* BEGIN Extract *

I don't know exactly how many people live in Florida. Do you? I read that it was about 21 million, but that was last week, so it might be 22 million by now. And that doesn't include the odd million or two in the annual snowbird migration.


Many recent studies address how much Florida's population may grow in coming decades. Some expect it to double again. Others are slightly more modest. But all have one common prediction: Florida will grow and grow, and then perhaps grow some more.


The worst part is that many folks think this growth will be wonderful, or even necessary to keep Florida's economy afloat. But if it's true that our state's economy would collapse without continued population growth, exactly what kind of future do they envision? Construction forever? Houses and shopping centers wedged tightly from sea to shining gulf?


That kind of unsustainable growth is called a pyramid scheme — except in Florida, where it's known as progress. We've been lucky at it for over a century, and maybe Florida can keep it going for a while.


If we can just double Florida's population again a time or two, perhaps we can postpone Florida's economic, if not environmental, reckoning until we Floridians of today have all gone to that great voting booth in the sky.


Meanwhile, we plan for the coming hordes. Experts tout sewers as a replacement for polluting septic tanks. Then pipes break, or back up in a storm, and sewage flows through the streets. But it's only happened 23,000 times in the last 10 years.


We plan more highways to evacuate terrified millions in advance of a new breed of super-hurricanes. Some run through swamps. Not too smart, considering what happens when a hurricane hits a swamp.

* END Extract *

** Your objective **
Please copy the commentary above on Florida's population growth word for word, from beginning to end.

* BEGIN Dataset rows *

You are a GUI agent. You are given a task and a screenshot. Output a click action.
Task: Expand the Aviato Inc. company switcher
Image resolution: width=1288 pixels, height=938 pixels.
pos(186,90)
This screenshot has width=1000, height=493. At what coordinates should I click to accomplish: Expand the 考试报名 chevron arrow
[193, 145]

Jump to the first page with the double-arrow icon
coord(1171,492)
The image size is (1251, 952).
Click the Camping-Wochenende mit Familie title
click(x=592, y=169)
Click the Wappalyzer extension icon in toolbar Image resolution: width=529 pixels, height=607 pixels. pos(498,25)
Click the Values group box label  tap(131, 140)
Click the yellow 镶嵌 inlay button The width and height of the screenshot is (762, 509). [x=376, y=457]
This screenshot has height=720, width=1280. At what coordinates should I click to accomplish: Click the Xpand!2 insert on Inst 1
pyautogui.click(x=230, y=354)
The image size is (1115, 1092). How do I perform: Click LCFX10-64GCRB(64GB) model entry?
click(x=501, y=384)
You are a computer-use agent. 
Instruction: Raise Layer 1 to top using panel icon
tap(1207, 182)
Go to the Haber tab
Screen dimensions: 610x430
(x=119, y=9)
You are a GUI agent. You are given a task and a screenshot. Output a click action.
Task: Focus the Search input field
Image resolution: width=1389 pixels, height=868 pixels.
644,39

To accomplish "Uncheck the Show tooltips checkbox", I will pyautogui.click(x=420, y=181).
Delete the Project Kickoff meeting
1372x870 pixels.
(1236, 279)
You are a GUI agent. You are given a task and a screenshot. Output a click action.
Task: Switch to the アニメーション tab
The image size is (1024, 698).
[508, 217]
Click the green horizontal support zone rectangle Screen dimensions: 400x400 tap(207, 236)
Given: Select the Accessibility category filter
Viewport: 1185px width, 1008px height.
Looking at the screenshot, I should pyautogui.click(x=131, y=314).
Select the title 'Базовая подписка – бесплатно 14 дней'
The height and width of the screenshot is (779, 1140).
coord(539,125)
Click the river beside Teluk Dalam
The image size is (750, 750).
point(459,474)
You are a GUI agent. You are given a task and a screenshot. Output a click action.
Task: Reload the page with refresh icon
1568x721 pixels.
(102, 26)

* END Dataset rows *

** The response **
I don't know exactly how many people live in Florida. Do you? I read that it was about 21 million, but that was last week, so it might be 22 million by now. And that doesn't include the odd million or two in the annual snowbird migration.


Many recent studies address how much Florida's population may grow in coming decades. Some expect it to double again. Others are slightly more modest. But all have one common prediction: Florida will grow and grow, and then perhaps grow some more.


The worst part is that many folks think this growth will be wonderful, or even necessary to keep Florida's economy afloat. But if it's true that our state's economy would collapse without continued population growth, exactly what kind of future do they envision? Construction forever? Houses and shopping centers wedged tightly from sea to shining gulf?


That kind of unsustainable growth is called a pyramid scheme — except in Florida, where it's known as progress. We've been lucky at it for over a century, and maybe Florida can keep it going for a while.


If we can just double Florida's population again a time or two, perhaps we can postpone Florida's economic, if not environmental, reckoning until we Floridians of today have all gone to that great voting booth in the sky.


Meanwhile, we plan for the coming hordes. Experts tout sewers as a replacement for polluting septic tanks. Then pipes break, or back up in a storm, and sewage flows through the streets. But it's only happened 23,000 times in the last 10 years.


We plan more highways to evacuate terrified millions in advance of a new breed of super-hurricanes. Some run through swamps. Not too smart, considering what happens when a hurricane hits a swamp.